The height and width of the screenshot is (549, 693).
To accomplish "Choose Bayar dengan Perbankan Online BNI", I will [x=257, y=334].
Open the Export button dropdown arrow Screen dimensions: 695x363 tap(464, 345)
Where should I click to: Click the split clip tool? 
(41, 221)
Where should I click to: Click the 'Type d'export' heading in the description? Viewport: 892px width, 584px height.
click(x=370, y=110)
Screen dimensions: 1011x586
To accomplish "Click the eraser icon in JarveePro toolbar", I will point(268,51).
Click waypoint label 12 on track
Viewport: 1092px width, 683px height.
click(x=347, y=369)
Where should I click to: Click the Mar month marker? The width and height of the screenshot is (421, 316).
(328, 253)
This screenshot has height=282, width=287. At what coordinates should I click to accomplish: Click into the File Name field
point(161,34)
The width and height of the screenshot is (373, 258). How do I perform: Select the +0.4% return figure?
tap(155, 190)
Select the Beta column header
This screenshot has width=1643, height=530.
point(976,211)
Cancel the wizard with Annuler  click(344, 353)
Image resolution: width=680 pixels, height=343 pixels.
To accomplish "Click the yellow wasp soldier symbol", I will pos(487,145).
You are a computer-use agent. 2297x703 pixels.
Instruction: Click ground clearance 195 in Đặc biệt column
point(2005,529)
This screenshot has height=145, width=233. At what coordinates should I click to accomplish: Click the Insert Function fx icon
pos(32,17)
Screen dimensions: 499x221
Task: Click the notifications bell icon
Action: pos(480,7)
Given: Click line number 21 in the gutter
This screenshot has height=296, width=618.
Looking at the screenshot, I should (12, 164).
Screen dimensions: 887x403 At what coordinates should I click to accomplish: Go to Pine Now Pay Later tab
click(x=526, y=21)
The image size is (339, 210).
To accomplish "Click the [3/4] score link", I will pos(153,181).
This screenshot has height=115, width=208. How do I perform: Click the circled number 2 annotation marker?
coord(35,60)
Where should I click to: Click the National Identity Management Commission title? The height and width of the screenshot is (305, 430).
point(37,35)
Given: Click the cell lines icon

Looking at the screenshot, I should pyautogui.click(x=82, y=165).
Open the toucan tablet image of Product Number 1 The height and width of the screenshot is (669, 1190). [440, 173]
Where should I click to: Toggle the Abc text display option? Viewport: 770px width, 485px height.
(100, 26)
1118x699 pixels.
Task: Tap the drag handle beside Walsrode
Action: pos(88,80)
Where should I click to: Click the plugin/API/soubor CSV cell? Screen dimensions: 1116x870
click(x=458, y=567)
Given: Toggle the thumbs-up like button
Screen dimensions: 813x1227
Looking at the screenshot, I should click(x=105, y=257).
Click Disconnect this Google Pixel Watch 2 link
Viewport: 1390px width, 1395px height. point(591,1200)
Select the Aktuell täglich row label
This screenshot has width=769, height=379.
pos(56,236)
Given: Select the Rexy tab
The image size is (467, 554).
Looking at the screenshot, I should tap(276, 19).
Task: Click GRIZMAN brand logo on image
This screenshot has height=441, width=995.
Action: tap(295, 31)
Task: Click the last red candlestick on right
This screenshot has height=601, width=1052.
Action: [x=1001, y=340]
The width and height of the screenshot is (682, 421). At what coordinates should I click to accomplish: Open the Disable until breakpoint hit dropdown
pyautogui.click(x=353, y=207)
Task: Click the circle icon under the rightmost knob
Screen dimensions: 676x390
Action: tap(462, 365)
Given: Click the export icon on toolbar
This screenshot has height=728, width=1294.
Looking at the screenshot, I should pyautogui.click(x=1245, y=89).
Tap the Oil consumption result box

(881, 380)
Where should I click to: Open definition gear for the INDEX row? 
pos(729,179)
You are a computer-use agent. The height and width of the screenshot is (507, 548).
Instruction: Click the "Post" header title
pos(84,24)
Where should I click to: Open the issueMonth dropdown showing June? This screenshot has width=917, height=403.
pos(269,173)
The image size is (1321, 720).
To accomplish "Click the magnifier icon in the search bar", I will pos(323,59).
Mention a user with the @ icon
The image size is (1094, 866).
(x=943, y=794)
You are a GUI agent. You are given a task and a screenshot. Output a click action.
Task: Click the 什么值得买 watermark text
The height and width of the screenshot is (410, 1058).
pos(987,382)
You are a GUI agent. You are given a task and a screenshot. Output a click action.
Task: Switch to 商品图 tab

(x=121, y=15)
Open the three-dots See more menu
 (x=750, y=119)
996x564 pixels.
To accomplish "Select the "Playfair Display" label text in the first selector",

+ + + +

Every line between the one holding "Task: Switch to 商品图 tab" and the end of the listing above, inclusive, must be transcribed exactly; omit all others.

Solution to this exercise:
Task: Switch to 商品图 tab

(x=121, y=15)
Open the three-dots See more menu
 (x=750, y=119)
996x564 pixels.
To accomplish "Select the "Playfair Display" label text in the first selector",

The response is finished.